### Exercise description
Retype the lines below exactly, from the one that contains "This screenshot has height=482, width=384." through the last, and leave every picture out.
==== Data for this exercise
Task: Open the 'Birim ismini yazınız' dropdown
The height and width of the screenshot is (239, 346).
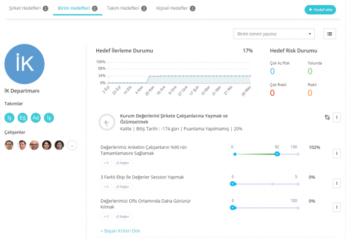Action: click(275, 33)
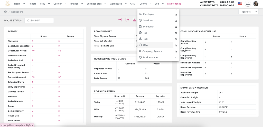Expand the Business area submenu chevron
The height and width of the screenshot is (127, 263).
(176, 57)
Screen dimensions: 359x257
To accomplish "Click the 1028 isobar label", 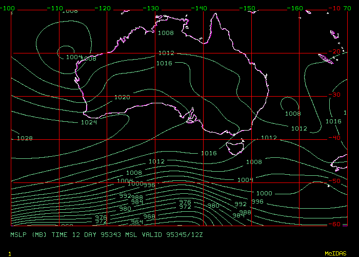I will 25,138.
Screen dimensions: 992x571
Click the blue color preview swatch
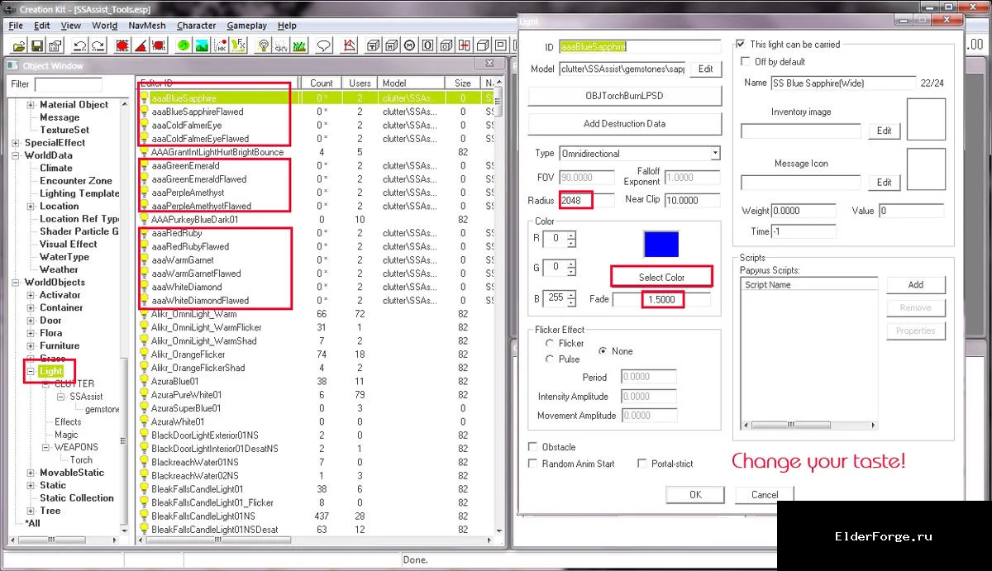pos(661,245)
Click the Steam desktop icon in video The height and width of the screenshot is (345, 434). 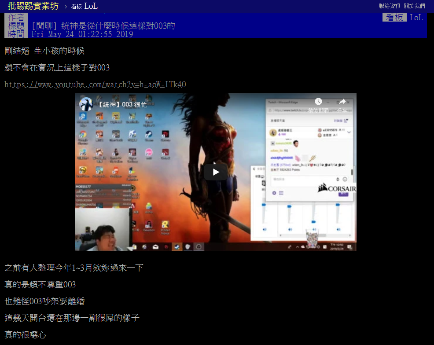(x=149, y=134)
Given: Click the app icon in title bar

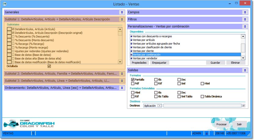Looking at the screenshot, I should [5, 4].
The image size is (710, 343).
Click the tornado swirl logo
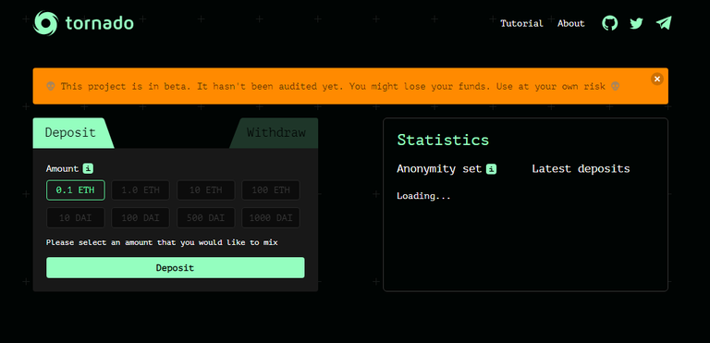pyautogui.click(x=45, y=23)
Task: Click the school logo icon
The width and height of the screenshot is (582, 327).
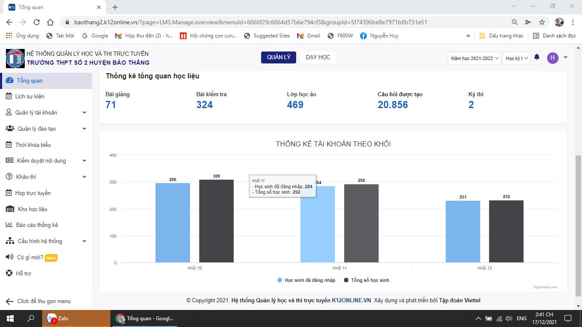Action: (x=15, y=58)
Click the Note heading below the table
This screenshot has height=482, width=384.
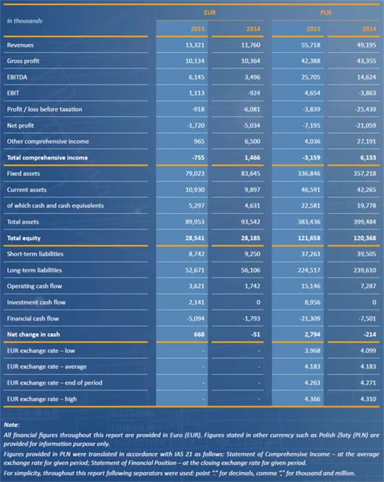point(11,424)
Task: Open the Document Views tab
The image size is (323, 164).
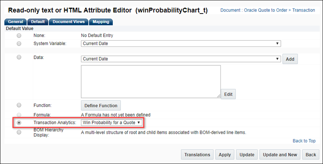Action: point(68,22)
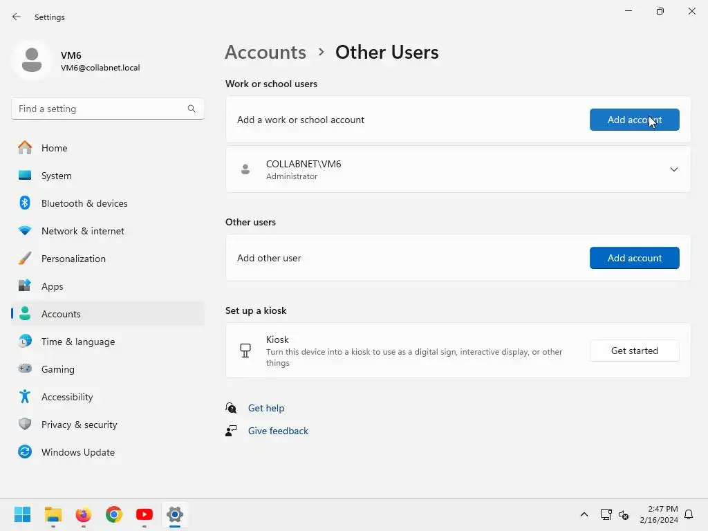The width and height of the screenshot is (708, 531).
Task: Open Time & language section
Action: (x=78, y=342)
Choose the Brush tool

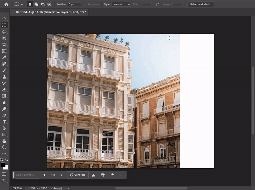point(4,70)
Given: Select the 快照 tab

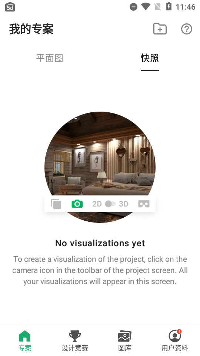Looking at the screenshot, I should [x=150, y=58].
========
### Written response
This screenshot has height=482, width=384.
point(11,424)
Task: Open the Document Views tab
The image size is (323, 164).
Action: point(68,22)
The width and height of the screenshot is (708, 531).
Task: Open Time & language section
Action: (x=78, y=342)
Choose the Brush tool

point(4,70)
Given: Select the 快照 tab

Looking at the screenshot, I should [x=150, y=58].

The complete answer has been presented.